- _Aim of the task_
Search the records for "previous". Report every line where it occurs.

- _Task material_
- Opening Delimiter -

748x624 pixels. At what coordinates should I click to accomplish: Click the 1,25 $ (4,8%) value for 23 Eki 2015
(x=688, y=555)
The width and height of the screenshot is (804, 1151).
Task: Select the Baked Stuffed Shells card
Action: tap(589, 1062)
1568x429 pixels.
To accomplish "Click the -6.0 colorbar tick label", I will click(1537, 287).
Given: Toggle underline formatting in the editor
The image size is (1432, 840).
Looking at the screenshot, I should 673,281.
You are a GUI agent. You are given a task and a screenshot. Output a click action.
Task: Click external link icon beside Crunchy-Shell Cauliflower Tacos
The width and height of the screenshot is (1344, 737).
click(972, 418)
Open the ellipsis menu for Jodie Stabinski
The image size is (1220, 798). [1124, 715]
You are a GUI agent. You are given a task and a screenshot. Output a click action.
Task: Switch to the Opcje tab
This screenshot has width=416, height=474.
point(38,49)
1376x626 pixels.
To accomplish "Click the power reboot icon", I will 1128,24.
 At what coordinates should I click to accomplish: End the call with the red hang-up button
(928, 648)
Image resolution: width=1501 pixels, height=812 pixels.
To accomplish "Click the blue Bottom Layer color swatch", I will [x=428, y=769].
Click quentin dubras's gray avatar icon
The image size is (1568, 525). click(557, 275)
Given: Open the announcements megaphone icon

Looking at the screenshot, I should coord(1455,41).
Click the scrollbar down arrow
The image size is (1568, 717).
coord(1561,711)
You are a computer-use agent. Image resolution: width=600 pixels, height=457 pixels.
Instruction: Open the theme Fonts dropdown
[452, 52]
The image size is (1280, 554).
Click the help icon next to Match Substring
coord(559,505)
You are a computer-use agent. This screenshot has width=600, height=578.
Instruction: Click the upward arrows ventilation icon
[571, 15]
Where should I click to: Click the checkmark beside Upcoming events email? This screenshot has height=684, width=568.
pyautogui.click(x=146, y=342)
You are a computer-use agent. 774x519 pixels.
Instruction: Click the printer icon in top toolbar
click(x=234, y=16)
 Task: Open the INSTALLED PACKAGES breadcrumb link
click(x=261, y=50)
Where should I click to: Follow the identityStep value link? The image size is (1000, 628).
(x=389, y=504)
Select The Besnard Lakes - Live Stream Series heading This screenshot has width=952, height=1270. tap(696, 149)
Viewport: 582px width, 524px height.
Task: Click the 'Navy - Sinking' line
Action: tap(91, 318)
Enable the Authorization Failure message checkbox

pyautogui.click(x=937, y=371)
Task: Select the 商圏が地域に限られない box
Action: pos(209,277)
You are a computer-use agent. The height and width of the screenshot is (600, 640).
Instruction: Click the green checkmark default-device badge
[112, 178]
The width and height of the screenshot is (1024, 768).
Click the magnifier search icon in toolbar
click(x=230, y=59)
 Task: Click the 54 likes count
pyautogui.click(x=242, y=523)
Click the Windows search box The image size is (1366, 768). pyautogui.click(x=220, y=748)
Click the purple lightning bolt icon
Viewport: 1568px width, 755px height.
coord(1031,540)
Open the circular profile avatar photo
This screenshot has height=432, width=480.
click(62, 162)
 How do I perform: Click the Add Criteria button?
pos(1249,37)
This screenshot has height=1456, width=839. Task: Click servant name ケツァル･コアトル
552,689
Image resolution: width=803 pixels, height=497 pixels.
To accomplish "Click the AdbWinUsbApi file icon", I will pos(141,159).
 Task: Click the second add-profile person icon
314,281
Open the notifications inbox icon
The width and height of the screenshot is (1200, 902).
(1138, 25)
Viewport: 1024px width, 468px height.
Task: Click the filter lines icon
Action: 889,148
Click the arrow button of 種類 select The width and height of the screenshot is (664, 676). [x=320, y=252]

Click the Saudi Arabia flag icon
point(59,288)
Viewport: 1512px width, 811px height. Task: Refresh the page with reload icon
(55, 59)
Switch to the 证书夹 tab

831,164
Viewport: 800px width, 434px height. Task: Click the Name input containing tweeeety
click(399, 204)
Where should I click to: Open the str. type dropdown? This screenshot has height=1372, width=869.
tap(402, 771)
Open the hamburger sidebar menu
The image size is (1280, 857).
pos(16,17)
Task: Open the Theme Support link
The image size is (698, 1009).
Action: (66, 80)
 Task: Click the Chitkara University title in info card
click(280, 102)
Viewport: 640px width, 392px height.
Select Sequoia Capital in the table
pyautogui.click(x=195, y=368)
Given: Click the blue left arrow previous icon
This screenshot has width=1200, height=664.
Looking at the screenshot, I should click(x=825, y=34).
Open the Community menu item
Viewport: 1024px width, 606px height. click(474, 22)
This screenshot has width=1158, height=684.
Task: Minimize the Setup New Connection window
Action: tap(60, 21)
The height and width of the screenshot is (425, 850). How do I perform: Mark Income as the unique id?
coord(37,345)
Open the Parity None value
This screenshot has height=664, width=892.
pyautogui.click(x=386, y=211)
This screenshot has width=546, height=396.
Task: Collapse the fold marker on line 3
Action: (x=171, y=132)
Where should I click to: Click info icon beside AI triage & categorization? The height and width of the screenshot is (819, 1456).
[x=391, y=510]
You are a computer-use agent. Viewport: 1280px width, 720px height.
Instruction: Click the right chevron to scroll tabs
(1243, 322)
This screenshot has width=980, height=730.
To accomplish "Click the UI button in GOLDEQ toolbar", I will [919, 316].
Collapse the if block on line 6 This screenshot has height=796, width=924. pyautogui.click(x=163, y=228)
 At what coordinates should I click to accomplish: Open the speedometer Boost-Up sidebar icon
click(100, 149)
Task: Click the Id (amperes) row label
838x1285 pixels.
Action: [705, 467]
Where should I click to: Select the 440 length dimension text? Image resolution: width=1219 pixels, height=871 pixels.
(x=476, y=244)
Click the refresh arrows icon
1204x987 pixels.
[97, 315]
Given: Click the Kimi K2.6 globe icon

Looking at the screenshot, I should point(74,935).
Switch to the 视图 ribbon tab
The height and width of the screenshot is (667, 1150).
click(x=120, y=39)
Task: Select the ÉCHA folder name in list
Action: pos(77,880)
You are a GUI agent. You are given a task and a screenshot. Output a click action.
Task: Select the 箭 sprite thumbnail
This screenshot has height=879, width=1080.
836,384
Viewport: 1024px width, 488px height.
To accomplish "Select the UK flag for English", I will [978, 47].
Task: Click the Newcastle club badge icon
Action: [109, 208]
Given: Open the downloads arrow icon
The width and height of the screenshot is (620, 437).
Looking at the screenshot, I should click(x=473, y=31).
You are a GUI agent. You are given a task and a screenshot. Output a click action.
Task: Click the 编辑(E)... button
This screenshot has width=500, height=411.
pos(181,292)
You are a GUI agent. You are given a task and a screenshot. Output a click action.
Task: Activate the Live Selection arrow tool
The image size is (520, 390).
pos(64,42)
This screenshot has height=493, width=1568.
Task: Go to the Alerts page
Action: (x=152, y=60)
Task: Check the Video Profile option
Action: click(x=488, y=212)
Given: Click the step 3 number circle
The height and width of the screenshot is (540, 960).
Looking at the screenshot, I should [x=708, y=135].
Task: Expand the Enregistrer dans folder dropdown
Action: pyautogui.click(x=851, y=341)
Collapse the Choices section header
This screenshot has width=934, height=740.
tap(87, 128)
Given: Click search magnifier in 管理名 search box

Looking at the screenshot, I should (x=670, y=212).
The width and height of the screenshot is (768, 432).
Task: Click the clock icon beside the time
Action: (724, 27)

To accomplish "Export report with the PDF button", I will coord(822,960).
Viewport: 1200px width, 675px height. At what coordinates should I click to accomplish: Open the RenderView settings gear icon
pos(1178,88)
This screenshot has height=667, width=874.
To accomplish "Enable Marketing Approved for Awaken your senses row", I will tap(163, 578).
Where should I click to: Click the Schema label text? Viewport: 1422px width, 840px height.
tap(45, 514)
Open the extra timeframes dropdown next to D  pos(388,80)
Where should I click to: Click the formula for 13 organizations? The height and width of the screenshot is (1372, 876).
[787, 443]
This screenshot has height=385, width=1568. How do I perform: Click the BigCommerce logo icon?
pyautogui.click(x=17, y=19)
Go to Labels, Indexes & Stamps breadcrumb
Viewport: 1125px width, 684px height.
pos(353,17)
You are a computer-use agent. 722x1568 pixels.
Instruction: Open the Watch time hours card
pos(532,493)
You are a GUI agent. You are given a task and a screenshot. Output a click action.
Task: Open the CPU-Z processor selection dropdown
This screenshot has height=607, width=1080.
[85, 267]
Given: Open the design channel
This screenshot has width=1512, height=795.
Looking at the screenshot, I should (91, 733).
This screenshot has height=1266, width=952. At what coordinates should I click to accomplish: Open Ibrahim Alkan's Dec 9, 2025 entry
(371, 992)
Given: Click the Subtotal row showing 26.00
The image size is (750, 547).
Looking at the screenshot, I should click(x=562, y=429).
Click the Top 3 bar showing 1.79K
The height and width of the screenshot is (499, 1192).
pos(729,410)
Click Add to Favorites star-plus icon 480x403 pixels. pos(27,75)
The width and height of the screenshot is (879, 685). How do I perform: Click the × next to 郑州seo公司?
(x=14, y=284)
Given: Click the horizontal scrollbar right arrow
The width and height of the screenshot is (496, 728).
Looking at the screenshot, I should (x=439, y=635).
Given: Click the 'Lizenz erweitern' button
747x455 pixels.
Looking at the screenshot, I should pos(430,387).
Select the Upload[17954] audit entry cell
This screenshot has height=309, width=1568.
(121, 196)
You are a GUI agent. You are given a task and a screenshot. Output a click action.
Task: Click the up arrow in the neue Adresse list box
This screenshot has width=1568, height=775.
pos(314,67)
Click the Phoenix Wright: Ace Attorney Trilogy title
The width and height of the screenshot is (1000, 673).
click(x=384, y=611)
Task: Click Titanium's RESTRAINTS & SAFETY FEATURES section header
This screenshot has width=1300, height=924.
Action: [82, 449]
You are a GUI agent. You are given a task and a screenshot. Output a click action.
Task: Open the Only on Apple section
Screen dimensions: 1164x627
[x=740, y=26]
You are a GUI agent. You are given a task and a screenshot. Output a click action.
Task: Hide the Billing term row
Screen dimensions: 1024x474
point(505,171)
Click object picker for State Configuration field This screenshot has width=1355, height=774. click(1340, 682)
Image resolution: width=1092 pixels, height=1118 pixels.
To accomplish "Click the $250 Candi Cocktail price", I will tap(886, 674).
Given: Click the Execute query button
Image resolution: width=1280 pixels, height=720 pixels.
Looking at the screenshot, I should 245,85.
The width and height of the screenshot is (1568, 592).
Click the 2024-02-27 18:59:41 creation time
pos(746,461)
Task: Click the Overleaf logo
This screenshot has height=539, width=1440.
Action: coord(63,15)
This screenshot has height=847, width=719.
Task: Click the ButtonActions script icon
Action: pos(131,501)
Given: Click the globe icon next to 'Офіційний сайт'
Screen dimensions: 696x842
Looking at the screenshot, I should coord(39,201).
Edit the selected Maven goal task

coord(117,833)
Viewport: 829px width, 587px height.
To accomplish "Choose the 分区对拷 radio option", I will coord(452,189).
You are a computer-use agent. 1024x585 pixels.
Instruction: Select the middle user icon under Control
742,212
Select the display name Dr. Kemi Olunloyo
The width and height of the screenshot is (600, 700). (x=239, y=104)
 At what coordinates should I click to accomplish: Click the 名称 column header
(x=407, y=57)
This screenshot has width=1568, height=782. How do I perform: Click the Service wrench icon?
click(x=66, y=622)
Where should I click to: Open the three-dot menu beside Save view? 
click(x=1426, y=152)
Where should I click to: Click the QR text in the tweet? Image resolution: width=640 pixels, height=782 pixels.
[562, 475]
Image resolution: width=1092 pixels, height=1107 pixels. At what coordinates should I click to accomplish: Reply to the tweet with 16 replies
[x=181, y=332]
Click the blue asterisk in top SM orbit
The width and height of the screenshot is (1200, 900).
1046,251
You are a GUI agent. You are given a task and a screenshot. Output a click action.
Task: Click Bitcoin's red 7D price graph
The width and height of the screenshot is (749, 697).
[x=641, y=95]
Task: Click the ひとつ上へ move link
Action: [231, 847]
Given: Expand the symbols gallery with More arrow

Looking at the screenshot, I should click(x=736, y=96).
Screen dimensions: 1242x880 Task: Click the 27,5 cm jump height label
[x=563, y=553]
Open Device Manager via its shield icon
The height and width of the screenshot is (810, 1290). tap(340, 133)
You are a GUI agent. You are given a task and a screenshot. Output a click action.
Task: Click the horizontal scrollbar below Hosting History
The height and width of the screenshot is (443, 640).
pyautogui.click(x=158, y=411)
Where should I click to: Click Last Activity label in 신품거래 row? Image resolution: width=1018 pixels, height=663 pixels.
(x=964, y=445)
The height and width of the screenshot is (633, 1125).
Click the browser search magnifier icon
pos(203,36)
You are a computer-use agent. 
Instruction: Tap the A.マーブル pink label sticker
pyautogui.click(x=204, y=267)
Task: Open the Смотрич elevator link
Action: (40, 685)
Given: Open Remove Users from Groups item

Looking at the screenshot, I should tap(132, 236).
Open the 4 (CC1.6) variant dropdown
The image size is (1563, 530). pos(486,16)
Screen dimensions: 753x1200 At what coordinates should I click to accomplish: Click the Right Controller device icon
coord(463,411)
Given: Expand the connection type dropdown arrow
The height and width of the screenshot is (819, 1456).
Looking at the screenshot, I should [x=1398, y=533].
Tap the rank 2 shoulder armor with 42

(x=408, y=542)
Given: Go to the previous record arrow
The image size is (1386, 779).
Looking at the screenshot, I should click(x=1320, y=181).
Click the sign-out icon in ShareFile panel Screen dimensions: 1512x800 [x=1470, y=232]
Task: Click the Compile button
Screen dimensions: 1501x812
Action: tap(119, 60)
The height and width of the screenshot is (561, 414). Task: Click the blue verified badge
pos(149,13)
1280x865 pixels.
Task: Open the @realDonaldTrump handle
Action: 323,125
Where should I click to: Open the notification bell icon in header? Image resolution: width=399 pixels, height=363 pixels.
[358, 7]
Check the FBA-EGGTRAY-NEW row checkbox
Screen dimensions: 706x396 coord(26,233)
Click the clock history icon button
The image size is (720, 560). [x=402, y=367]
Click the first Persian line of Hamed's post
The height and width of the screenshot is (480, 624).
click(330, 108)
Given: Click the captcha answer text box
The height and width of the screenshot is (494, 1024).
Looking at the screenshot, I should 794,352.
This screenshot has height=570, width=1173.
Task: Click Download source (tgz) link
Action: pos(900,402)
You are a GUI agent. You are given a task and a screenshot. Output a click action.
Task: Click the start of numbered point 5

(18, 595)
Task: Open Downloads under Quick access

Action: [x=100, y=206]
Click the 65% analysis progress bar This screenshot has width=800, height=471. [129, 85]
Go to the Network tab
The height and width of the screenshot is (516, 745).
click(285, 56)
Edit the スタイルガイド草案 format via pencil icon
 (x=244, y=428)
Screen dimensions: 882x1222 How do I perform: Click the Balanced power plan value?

- Closing Delimiter -

- _Written solution_
Given: Click the blue left arrow previous icon
Given: Go to the previous record arrow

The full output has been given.